Progetto dell’Ulivo sulla partecipazione

22/05/2003




              Giovedí 22 Maggio 2003
              ITALIA-LAVORO
              Un progetto dell’Ulivo sulla partecipazione


              ROMA – Il tema della partecipazione dei lavoratori e della democrazia economica non è più solo sindacale. La Cisl per anni ha portato la bandiera del modello partecipativo e, ora, anche il Parlamento ne discute. Ieri è stata presentata una proposta di legge della Margherita e dei Ds in cui si recupera il senso della direttiva Ue sulle società europee per farle diventare un esempio generalizzato e nazionale.
              I diritti di informazione e consultazione, finora previsti solo per le società multinazionali, diventano diffusi e obbligatori e sono la prima pietra di un impianto che lascia ampi margini alla contrattazione collettiva.
              Nella proposta di legge dell’opposizione si «valorizza la recente riforma dell’organizzazione interna della società di capitali, che consente alle Spa la possibilità della "amministrazione opzionale", nel senso dell’adozione del cosiddetto "sistema dualistico" (consiglio di gestione e consiglio di sorveglianza), con la possibilità di immettere nel consiglio di sorveglianza un certo numero di rappresentanti della parte lavoratrice, in parte eletti dai dipendenti dell’impresa, in parte designati dai sindacati più rappresentativi». È prevista anche l’istituzione dei comitati consultivi composti da rappresentati dei lavoratori e, per le imprese costituite in forma di società, l’obbligo di pubblicare annualmente un "rendiconto sociale". Non manca il tema dell’azionariato, per quanto poco popolare in questo momento.
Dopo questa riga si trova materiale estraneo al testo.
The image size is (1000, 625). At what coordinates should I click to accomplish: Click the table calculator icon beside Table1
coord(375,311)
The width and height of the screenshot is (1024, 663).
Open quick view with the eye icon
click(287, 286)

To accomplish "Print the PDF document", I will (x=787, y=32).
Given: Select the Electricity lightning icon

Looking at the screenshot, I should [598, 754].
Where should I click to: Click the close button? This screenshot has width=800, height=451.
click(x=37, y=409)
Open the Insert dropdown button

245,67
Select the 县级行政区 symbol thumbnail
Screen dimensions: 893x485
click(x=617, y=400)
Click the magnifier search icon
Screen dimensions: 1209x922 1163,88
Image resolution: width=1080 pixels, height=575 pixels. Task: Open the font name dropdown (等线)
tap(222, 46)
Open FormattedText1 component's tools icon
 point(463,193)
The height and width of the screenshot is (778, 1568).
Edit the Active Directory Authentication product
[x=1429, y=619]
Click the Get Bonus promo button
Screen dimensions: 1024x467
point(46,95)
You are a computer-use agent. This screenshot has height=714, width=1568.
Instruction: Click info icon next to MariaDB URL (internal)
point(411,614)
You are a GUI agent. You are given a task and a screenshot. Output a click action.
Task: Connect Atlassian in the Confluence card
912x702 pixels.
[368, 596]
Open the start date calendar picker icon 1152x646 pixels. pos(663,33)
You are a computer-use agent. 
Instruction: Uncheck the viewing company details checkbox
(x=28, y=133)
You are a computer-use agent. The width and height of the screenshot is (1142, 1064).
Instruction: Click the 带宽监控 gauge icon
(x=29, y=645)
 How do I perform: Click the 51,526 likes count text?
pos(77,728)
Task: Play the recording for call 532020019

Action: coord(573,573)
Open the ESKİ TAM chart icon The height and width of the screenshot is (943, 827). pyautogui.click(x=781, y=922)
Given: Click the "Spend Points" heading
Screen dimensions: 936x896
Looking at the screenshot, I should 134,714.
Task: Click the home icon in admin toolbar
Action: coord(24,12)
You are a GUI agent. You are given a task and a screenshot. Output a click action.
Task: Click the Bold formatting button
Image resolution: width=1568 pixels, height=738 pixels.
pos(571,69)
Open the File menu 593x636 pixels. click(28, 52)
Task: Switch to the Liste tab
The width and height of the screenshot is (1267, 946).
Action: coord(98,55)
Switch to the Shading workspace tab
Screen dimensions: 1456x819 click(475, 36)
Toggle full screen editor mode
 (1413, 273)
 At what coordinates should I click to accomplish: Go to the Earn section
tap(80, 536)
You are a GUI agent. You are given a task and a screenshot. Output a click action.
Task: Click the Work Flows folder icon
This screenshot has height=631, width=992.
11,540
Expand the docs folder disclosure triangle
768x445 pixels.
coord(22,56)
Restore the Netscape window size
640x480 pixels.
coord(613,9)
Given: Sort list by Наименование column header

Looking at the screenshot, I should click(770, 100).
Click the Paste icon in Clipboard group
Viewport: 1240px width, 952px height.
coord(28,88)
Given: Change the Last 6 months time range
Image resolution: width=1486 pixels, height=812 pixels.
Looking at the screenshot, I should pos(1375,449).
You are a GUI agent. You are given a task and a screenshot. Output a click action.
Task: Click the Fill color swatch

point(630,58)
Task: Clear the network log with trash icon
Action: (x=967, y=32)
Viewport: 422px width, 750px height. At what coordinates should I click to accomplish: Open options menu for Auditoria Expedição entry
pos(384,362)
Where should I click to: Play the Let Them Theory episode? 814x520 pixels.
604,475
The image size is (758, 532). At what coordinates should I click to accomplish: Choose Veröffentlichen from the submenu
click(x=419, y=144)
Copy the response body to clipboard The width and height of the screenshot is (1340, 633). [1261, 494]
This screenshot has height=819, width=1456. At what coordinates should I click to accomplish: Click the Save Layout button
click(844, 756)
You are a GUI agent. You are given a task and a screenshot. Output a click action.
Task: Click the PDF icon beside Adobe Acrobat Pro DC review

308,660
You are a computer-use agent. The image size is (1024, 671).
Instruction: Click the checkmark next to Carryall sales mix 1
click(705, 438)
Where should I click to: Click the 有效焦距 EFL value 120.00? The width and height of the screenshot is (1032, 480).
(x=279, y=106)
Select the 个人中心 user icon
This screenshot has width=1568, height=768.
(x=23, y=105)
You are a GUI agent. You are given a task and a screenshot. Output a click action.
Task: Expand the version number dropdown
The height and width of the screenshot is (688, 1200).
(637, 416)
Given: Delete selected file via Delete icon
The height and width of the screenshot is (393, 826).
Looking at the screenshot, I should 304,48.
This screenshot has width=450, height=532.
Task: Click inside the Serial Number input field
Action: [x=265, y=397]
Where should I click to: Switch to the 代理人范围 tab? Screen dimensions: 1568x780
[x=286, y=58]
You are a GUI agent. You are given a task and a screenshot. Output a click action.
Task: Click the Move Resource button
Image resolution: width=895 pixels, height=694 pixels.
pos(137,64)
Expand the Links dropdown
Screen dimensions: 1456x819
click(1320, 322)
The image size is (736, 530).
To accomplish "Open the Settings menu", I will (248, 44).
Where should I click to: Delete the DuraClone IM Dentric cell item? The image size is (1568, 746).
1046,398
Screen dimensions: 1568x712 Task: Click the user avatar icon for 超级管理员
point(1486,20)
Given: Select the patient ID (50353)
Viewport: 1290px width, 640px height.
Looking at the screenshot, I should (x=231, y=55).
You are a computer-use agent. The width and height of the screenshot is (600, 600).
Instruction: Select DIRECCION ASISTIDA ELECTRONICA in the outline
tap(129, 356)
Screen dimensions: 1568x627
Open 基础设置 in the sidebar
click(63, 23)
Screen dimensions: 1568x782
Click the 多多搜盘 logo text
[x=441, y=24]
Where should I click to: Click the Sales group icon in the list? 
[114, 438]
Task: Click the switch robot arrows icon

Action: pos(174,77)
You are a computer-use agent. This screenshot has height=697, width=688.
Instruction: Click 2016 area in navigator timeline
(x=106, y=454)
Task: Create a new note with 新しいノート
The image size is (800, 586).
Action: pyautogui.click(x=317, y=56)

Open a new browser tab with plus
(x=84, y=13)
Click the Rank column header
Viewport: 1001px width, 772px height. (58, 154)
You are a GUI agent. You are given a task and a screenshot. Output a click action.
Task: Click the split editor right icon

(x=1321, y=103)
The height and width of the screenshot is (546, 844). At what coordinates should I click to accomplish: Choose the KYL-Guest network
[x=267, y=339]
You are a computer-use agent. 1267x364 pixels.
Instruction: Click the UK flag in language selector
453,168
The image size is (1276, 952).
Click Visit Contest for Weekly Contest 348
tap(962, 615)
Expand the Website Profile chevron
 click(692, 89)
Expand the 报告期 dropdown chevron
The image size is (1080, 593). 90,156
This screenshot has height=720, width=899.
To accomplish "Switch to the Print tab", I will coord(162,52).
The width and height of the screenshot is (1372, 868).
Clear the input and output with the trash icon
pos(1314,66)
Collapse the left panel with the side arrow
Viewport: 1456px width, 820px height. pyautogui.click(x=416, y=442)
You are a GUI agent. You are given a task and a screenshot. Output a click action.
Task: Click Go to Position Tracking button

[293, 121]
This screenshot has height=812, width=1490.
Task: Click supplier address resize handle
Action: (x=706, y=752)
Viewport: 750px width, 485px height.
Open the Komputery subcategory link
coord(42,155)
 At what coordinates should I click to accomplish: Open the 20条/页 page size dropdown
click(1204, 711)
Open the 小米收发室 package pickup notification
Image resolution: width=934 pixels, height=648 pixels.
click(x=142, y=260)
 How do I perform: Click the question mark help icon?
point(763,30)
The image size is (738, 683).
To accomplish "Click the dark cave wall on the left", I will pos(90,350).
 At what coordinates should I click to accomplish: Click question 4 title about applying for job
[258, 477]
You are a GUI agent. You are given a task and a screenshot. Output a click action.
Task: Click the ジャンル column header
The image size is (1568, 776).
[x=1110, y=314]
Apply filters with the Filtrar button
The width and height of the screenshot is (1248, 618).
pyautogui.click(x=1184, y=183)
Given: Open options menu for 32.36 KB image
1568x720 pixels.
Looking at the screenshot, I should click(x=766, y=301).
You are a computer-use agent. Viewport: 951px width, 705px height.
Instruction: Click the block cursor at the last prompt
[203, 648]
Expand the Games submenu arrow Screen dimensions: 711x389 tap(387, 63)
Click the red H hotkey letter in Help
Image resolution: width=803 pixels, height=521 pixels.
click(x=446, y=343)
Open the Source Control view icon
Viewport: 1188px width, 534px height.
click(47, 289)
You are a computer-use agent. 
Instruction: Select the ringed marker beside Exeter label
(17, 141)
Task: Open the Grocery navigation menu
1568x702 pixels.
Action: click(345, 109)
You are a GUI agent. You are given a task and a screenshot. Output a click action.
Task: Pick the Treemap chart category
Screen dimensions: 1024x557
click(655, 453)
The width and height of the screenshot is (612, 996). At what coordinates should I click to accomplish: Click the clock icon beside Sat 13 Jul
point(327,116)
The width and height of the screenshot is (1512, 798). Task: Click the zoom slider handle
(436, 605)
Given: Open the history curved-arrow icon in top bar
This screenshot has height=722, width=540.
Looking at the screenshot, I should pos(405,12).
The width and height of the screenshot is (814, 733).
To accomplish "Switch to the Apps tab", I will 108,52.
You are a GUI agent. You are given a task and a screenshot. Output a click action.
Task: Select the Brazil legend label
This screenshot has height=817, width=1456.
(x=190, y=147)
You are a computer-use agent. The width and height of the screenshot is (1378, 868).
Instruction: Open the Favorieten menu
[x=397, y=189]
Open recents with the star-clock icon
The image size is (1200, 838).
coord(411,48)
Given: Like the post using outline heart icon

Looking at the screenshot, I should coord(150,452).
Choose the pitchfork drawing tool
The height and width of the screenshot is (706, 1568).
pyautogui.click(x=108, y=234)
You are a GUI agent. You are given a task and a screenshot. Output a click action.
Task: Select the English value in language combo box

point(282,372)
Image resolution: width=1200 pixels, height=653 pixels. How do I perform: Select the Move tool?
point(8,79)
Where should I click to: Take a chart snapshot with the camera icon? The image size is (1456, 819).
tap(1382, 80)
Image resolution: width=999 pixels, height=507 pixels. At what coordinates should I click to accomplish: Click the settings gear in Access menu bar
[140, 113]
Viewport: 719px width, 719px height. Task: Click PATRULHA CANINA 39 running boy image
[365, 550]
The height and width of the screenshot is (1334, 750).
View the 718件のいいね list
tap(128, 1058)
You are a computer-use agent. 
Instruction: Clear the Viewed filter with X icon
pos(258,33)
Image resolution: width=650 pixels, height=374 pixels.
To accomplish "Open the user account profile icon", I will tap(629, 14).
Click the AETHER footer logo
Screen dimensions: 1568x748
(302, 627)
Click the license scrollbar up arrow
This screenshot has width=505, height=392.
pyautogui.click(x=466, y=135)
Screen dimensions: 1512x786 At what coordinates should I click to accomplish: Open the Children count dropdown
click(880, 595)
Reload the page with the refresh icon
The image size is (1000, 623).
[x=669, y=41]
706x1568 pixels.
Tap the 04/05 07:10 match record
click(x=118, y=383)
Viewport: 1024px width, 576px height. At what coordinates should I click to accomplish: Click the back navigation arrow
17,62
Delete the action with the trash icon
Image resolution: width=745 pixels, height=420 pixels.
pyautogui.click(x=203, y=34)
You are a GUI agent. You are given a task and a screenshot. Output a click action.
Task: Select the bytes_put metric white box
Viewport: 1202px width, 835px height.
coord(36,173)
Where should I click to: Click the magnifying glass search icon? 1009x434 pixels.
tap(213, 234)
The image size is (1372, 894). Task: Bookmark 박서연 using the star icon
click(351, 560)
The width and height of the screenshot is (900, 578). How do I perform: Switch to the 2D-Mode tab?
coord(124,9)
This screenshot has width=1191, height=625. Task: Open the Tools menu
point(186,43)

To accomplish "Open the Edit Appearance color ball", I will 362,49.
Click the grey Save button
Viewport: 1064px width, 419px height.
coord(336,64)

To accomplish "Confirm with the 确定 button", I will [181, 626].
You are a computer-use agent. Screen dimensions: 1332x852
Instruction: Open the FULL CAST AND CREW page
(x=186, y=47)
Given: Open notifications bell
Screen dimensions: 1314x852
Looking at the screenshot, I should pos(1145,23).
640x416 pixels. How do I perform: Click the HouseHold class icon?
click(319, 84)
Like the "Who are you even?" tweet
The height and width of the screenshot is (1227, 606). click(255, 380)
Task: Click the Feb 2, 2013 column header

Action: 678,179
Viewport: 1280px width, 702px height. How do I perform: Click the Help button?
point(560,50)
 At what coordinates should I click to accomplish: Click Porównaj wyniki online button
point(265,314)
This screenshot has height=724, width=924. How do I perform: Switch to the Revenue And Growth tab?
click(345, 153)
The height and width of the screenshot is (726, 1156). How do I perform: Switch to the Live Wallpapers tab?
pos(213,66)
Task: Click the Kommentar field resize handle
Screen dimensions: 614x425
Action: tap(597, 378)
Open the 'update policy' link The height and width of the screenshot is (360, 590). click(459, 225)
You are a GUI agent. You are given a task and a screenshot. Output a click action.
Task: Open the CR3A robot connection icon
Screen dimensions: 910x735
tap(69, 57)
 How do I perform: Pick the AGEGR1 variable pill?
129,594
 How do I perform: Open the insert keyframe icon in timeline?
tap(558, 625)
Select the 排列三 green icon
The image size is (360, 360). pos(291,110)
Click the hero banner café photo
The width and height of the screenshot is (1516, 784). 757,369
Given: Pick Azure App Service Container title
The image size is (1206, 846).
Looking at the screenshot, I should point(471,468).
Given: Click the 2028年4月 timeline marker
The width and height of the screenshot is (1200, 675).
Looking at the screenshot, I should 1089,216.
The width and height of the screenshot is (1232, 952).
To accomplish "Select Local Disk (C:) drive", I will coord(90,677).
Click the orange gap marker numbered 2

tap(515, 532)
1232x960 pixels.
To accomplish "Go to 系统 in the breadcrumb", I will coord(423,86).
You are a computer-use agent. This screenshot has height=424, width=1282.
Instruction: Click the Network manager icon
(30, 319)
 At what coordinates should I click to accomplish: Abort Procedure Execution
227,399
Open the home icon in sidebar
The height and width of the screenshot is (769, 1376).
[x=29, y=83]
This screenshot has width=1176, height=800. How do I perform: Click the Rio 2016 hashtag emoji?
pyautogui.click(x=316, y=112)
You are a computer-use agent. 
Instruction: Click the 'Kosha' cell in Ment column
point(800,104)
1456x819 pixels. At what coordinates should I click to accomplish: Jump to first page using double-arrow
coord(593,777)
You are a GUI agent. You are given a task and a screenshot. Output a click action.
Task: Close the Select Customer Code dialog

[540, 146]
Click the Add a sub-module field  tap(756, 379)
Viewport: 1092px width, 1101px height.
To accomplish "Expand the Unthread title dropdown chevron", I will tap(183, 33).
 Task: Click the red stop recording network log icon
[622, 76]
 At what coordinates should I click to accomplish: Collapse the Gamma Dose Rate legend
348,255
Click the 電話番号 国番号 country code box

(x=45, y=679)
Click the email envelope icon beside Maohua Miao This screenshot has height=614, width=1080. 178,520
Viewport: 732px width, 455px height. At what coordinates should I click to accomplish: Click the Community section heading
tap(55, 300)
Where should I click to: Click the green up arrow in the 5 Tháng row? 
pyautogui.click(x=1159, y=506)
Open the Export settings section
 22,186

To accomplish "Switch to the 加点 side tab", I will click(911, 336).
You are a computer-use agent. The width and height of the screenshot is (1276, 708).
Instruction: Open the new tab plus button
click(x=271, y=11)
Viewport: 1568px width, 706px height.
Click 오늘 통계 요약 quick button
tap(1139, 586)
La proposta detta infatti le regole per l’istituzione di piani di azionariato dei dipendenti. «L’azionariato – spiega Tiziano Treu, senatore della Margherita ed ex ministro del Lavoro – è sempre volontario. Pensiamo anche a forme di incentivazione fiscale, come accade in tutto il mondo, per pilotarlo e inserirlo nel consesto della contrattazione». I punti di riferimento sono stati quelli offerti dall’Olanda anche se, sull’azionariato, qualche perplessità nei Ds e nella Cgil resta. La proposta dell’opposizione verosimilmente verrà discussa in commissione Lavoro alla Camera dove già si è aperto il dibattito su altre due proposte di legge della maggioranza: di An e dell’Udc. «Abbiamo accelerato il nostro progetto proprio per poterlo inserire nel dibattito già avviato – dice Treu – che tra l’altro segue anche quello attuale tra le parti sociali». Sindacati e imprese sono chiamate, infatti, a un avviso comune sulla società europea che parla anche di partecipazione.

              LI.P.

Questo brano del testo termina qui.